Monthly Archives: March 2014

Daughters

I heard this song on the radio the other day, and it reminded me how much I love the message. I love almost everything about the song (with the exception of the part that goes “boys you can break/you’ll find out how much they can take” – but that is another blog entry for another day).

I am extremely ashamed to admit it, but I watched The Bachelor this season. I know this is a weird transition, but it kind of comes together in the end. I am not an avid fan of the show, and this was only my second season viewing. I thought Juan Pablo, while a little vapid, was a decent guy…until the last few episodes.

As you will come to see in later blogs, I am not the leader of the women’s liberation movement, but I do believe that women are smart, have valid opinions, and deserve equal rights. In one of the last episodes, Andi, who is going to be next season’s Bachelorette (not watching it) removes herself from the competition because she feels like Juan Pablo hardly knows her. When she tells him this and explains her frustrations, he dismisses her feelings with his trademark “Eees okay.” After she leaves, he says he would have eliminated her when she started to argue with him. We was literally disgusted that this woman would deign to disagree with him. I was not impressed.
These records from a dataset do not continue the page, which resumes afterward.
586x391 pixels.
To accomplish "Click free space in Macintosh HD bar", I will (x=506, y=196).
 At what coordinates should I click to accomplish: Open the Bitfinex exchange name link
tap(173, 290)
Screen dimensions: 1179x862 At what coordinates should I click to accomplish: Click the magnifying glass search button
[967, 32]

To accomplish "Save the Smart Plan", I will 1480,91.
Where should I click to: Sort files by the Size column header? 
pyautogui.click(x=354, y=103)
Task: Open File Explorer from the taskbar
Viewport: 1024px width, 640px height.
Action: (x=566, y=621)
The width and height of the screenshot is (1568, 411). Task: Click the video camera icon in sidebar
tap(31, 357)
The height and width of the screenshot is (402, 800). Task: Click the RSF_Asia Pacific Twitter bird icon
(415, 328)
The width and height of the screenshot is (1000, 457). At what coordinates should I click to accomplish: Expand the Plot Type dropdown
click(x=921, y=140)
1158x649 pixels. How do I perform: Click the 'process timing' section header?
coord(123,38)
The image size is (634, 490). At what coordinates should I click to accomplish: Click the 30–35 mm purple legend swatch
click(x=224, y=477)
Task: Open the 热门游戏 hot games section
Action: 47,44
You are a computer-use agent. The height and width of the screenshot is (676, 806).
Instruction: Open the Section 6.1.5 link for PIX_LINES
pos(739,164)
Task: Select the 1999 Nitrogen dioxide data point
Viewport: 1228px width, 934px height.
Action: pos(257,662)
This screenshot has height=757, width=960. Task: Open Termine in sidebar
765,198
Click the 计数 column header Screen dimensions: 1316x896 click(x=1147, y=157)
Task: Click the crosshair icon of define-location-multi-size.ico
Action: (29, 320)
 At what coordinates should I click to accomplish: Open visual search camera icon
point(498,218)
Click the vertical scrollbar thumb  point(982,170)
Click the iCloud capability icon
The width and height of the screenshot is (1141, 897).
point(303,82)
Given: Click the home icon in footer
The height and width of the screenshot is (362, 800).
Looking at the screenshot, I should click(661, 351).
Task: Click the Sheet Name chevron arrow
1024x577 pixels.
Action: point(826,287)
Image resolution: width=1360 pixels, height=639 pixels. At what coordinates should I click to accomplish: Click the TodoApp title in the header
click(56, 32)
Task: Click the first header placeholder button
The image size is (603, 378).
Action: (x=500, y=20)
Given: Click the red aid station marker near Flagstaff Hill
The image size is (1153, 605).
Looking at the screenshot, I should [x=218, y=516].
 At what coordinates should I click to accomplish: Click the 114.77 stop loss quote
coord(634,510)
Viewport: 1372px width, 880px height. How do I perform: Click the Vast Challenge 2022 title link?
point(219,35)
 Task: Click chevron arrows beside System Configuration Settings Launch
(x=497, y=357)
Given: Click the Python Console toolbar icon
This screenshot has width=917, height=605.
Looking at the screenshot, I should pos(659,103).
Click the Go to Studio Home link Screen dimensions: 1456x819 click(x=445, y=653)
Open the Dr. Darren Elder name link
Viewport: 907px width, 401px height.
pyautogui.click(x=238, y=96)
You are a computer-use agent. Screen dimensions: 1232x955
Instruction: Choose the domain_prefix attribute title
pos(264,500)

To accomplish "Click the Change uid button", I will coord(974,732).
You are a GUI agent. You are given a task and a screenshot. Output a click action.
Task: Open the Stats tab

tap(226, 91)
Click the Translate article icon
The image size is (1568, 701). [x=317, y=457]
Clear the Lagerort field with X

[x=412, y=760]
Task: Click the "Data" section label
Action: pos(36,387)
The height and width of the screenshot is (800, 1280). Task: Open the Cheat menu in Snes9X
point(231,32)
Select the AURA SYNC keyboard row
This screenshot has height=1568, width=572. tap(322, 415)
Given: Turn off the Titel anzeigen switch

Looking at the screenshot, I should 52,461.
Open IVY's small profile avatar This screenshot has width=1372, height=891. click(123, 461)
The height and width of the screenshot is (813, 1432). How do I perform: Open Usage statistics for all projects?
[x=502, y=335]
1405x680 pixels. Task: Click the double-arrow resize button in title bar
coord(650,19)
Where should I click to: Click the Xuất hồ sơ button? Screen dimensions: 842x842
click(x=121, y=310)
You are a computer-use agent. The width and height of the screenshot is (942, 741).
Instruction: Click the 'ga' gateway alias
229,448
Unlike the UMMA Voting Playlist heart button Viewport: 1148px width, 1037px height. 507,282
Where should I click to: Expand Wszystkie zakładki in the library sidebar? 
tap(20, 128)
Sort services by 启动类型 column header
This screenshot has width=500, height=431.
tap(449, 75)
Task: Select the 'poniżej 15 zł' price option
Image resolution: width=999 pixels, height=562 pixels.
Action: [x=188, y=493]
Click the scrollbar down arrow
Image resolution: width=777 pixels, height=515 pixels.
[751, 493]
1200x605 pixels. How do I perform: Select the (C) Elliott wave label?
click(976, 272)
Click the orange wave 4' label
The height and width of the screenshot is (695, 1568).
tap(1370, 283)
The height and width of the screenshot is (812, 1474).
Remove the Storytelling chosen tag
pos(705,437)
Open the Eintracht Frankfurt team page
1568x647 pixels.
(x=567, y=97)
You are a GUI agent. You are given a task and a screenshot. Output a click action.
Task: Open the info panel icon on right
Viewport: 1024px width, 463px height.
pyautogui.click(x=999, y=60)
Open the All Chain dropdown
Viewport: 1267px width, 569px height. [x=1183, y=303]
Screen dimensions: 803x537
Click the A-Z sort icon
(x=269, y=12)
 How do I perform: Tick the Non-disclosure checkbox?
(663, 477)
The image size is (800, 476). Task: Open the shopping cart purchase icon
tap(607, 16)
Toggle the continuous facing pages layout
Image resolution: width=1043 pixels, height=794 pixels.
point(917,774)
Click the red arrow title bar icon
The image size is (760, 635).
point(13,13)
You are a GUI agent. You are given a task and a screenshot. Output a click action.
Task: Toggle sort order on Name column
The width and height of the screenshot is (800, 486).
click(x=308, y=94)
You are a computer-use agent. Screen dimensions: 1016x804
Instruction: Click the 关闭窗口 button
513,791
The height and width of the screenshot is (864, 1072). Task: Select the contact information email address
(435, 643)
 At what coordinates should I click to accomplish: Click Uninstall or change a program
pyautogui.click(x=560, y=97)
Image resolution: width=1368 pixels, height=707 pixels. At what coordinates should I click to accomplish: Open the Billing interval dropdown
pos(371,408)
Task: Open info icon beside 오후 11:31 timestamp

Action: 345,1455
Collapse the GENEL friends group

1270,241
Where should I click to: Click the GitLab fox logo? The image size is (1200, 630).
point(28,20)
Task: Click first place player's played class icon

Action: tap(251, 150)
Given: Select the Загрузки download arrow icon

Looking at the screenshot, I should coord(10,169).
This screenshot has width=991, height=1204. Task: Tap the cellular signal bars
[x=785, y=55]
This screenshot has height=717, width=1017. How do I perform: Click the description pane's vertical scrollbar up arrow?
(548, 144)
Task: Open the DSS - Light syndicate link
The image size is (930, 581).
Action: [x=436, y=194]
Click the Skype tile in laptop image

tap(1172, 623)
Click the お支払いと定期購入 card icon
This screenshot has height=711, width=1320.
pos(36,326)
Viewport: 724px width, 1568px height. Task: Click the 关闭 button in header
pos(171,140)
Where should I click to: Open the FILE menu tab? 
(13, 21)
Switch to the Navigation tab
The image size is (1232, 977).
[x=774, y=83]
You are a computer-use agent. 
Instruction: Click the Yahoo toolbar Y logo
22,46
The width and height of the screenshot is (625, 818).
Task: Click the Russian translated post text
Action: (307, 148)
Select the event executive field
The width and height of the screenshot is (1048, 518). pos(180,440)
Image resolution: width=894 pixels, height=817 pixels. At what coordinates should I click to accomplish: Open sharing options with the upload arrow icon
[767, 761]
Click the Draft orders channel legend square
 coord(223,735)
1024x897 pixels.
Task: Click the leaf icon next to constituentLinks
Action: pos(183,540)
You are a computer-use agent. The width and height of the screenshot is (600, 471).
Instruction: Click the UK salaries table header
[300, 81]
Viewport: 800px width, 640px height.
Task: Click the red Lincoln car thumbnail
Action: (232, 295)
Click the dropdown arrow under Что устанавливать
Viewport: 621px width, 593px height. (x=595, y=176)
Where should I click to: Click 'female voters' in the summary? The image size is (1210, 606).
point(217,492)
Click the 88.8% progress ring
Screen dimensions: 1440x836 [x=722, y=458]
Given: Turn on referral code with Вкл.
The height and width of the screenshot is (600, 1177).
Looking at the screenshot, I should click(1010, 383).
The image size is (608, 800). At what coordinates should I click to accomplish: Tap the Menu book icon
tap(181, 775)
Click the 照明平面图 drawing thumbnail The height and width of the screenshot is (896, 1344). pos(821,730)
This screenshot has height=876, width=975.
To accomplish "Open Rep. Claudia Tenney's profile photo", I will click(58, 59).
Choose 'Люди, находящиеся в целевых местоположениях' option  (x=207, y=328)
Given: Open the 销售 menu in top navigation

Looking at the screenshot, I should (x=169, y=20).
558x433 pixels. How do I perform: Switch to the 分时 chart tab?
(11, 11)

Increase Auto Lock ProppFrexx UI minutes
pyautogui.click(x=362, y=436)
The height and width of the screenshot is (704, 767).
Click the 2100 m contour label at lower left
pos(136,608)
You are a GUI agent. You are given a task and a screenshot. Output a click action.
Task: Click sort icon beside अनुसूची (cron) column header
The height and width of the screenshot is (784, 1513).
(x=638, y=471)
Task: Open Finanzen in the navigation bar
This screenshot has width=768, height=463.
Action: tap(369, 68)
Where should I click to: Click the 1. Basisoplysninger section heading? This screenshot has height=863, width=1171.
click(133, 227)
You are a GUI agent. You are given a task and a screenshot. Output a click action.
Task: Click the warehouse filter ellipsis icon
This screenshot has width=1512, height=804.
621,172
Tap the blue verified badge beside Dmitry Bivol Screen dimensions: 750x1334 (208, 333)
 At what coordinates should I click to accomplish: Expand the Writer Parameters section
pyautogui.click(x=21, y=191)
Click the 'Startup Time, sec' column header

I was even more disgusted by his treatment of runner-up Clare Crawley. Clare really threw herself at the guy, but I honestly believe she thought she loved him. When asked for some reassurance from him, he told her he “didn’t know her that well” but “enjoyed ******* her.” What a pig! Like a dope, Clare chose to stay when should have walked out immediately and made him look the fool. When she confronted him on his statement, he told her everything she wanted to hear and that he could see himself with her. I think she genuinely thought he was going to pick her, and his words made me believe that, too.

Obviously, he dumped her. She finally let him have it and told him that he led her on and “wasn’t the man she thought he was.” Clare then told him she would never want someone like him to be the father of her children. Juan Pablo said that he was glad he didn’t picker her, again showing his view that women should be quite and submissive. Of course she was going to be angry!

I know these shows have clever editing and this guy claims to not speak English well, but I think saying “I don’t know you well but I enjoy ******* you” is pretty straightforward.

Here’s to my point. Throughout the entire season, Juan Pablo talked about his young daughter, Camilla. He portrayed himself as a wonderful father and acted like he was limited in how he could behave on the show because of this. I don’t know anything about his parenting skills (although I have a guess), but I can tell you that he has set an awful example for his young daughter. How is he going to feel when some jerk tells him daughter that he doesn’t really know her but enjoyed hooking up with her? Does he want his daughter to just be a piece of meat? Is he not going to let his daughter have opinions and ultimately become a controlled wife? Maybe he doesn’t care…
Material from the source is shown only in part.